#### EXERCISE BRIEF:
Rewrite all of these lines with every "Image resolution" changed to "Screen resolution" and nothing else altered.

#### PROVIDED INFORMATION:
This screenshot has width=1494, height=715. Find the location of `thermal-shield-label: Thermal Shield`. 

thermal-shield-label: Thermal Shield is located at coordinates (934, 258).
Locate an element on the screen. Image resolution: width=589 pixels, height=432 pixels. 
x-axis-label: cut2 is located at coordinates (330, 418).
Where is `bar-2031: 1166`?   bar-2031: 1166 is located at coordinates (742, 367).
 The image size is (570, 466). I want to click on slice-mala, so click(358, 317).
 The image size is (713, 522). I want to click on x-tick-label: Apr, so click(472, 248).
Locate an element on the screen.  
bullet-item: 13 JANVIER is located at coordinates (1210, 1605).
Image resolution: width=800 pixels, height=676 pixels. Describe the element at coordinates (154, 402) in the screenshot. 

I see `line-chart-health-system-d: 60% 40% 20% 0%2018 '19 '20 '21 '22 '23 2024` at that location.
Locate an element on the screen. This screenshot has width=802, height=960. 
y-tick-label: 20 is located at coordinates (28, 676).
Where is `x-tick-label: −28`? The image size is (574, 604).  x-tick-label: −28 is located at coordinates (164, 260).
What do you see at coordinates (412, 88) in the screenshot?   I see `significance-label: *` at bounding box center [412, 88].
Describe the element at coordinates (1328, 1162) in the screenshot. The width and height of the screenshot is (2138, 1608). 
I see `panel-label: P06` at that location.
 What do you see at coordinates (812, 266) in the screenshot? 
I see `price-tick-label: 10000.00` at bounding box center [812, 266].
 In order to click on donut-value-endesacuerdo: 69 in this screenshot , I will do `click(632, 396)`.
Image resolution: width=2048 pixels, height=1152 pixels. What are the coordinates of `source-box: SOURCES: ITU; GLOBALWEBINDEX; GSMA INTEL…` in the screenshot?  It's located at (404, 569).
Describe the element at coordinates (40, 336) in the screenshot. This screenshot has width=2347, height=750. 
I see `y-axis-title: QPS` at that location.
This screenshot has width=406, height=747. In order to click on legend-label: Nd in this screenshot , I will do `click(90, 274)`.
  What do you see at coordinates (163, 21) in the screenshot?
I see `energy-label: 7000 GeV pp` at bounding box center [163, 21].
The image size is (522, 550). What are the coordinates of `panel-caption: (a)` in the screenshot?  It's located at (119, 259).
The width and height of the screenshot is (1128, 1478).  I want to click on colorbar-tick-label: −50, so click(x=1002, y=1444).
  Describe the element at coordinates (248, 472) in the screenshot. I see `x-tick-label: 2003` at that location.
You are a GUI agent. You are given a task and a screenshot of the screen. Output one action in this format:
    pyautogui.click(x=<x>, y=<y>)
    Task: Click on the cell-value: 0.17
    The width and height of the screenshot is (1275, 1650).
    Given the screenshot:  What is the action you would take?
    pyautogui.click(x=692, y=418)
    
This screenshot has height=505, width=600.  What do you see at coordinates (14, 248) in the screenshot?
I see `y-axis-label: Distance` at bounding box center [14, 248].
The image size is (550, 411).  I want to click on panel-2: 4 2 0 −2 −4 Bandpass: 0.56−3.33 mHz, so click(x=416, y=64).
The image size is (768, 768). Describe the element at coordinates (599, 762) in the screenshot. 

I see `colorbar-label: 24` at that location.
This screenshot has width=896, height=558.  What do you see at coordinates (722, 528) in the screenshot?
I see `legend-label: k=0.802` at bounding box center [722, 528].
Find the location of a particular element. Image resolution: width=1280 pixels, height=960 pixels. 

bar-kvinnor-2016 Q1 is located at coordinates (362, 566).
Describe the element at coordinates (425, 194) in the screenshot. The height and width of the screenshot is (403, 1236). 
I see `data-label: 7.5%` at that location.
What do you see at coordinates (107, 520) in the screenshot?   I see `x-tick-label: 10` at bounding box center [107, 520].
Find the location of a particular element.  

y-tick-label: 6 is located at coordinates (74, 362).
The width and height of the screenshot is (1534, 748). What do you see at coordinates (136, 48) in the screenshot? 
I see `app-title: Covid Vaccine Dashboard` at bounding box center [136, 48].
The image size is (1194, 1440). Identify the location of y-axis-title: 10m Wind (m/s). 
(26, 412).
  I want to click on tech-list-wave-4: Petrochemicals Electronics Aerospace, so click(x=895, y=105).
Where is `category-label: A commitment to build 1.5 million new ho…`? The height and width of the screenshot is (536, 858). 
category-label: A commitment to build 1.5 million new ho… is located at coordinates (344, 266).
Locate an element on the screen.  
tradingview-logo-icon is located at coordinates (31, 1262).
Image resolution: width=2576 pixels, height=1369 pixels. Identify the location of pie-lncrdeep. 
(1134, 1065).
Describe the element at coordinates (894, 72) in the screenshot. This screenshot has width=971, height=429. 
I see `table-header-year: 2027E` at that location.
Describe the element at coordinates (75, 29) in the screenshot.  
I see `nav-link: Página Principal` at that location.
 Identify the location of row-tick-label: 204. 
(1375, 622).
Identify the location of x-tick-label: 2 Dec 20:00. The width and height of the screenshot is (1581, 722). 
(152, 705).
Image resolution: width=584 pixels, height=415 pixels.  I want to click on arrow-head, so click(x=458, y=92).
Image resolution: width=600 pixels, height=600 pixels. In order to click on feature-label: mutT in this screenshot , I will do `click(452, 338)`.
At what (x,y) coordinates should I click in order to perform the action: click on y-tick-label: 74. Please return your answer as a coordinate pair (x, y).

#### SOLUTION:
This screenshot has width=1494, height=715. Find the location of `thermal-shield-label: Thermal Shield`. 

thermal-shield-label: Thermal Shield is located at coordinates (934, 258).
Locate an element on the screen. Screen resolution: width=589 pixels, height=432 pixels. 
x-axis-label: cut2 is located at coordinates (330, 418).
Where is `bar-2031: 1166`?   bar-2031: 1166 is located at coordinates (742, 367).
 The image size is (570, 466). I want to click on slice-mala, so click(358, 317).
 The image size is (713, 522). I want to click on x-tick-label: Apr, so click(472, 248).
Locate an element on the screen.  
bullet-item: 13 JANVIER is located at coordinates (1210, 1605).
Screen resolution: width=800 pixels, height=676 pixels. Describe the element at coordinates (154, 402) in the screenshot. 

I see `line-chart-health-system-d: 60% 40% 20% 0%2018 '19 '20 '21 '22 '23 2024` at that location.
Locate an element on the screen. This screenshot has width=802, height=960. 
y-tick-label: 20 is located at coordinates (28, 676).
Where is `x-tick-label: −28`? The image size is (574, 604).  x-tick-label: −28 is located at coordinates (164, 260).
What do you see at coordinates (412, 88) in the screenshot?   I see `significance-label: *` at bounding box center [412, 88].
Describe the element at coordinates (1328, 1162) in the screenshot. The width and height of the screenshot is (2138, 1608). 
I see `panel-label: P06` at that location.
 What do you see at coordinates (812, 266) in the screenshot? 
I see `price-tick-label: 10000.00` at bounding box center [812, 266].
 In order to click on donut-value-endesacuerdo: 69 in this screenshot , I will do `click(632, 396)`.
Screen resolution: width=2048 pixels, height=1152 pixels. What are the coordinates of `source-box: SOURCES: ITU; GLOBALWEBINDEX; GSMA INTEL…` in the screenshot?  It's located at (404, 569).
Describe the element at coordinates (40, 336) in the screenshot. This screenshot has width=2347, height=750. 
I see `y-axis-title: QPS` at that location.
This screenshot has width=406, height=747. In order to click on legend-label: Nd in this screenshot , I will do `click(90, 274)`.
  What do you see at coordinates (163, 21) in the screenshot?
I see `energy-label: 7000 GeV pp` at bounding box center [163, 21].
The image size is (522, 550). What are the coordinates of `panel-caption: (a)` in the screenshot?  It's located at (119, 259).
The width and height of the screenshot is (1128, 1478).  I want to click on colorbar-tick-label: −50, so click(x=1002, y=1444).
  Describe the element at coordinates (248, 472) in the screenshot. I see `x-tick-label: 2003` at that location.
You are a GUI agent. You are given a task and a screenshot of the screen. Output one action in this format:
    pyautogui.click(x=<x>, y=<y>)
    Task: Click on the cell-value: 0.17
    The width and height of the screenshot is (1275, 1650).
    Given the screenshot:  What is the action you would take?
    pyautogui.click(x=692, y=418)
    
This screenshot has height=505, width=600.  What do you see at coordinates (14, 248) in the screenshot?
I see `y-axis-label: Distance` at bounding box center [14, 248].
The image size is (550, 411).  I want to click on panel-2: 4 2 0 −2 −4 Bandpass: 0.56−3.33 mHz, so click(x=416, y=64).
The image size is (768, 768). Describe the element at coordinates (599, 762) in the screenshot. 

I see `colorbar-label: 24` at that location.
This screenshot has width=896, height=558.  What do you see at coordinates (722, 528) in the screenshot?
I see `legend-label: k=0.802` at bounding box center [722, 528].
Find the location of a particular element. Screen resolution: width=1280 pixels, height=960 pixels. 

bar-kvinnor-2016 Q1 is located at coordinates (362, 566).
Describe the element at coordinates (425, 194) in the screenshot. The height and width of the screenshot is (403, 1236). 
I see `data-label: 7.5%` at that location.
What do you see at coordinates (107, 520) in the screenshot?   I see `x-tick-label: 10` at bounding box center [107, 520].
Find the location of a particular element.  

y-tick-label: 6 is located at coordinates (74, 362).
The width and height of the screenshot is (1534, 748). What do you see at coordinates (136, 48) in the screenshot? 
I see `app-title: Covid Vaccine Dashboard` at bounding box center [136, 48].
The image size is (1194, 1440). Identify the location of y-axis-title: 10m Wind (m/s). 
(26, 412).
  I want to click on tech-list-wave-4: Petrochemicals Electronics Aerospace, so click(x=895, y=105).
Where is `category-label: A commitment to build 1.5 million new ho…`? The height and width of the screenshot is (536, 858). 
category-label: A commitment to build 1.5 million new ho… is located at coordinates (344, 266).
Locate an element on the screen.  
tradingview-logo-icon is located at coordinates (31, 1262).
Screen resolution: width=2576 pixels, height=1369 pixels. Identify the location of pie-lncrdeep. 
(1134, 1065).
Describe the element at coordinates (894, 72) in the screenshot. This screenshot has width=971, height=429. 
I see `table-header-year: 2027E` at that location.
Describe the element at coordinates (75, 29) in the screenshot.  
I see `nav-link: Página Principal` at that location.
 Identify the location of row-tick-label: 204. 
(1375, 622).
Identify the location of x-tick-label: 2 Dec 20:00. The width and height of the screenshot is (1581, 722). 
(152, 705).
Screen resolution: width=584 pixels, height=415 pixels.  I want to click on arrow-head, so click(x=458, y=92).
Screen resolution: width=600 pixels, height=600 pixels. In order to click on feature-label: mutT in this screenshot , I will do `click(452, 338)`.
At what (x,y) coordinates should I click in order to perform the action: click on y-tick-label: 74. Please return your answer as a coordinate pair (x, y).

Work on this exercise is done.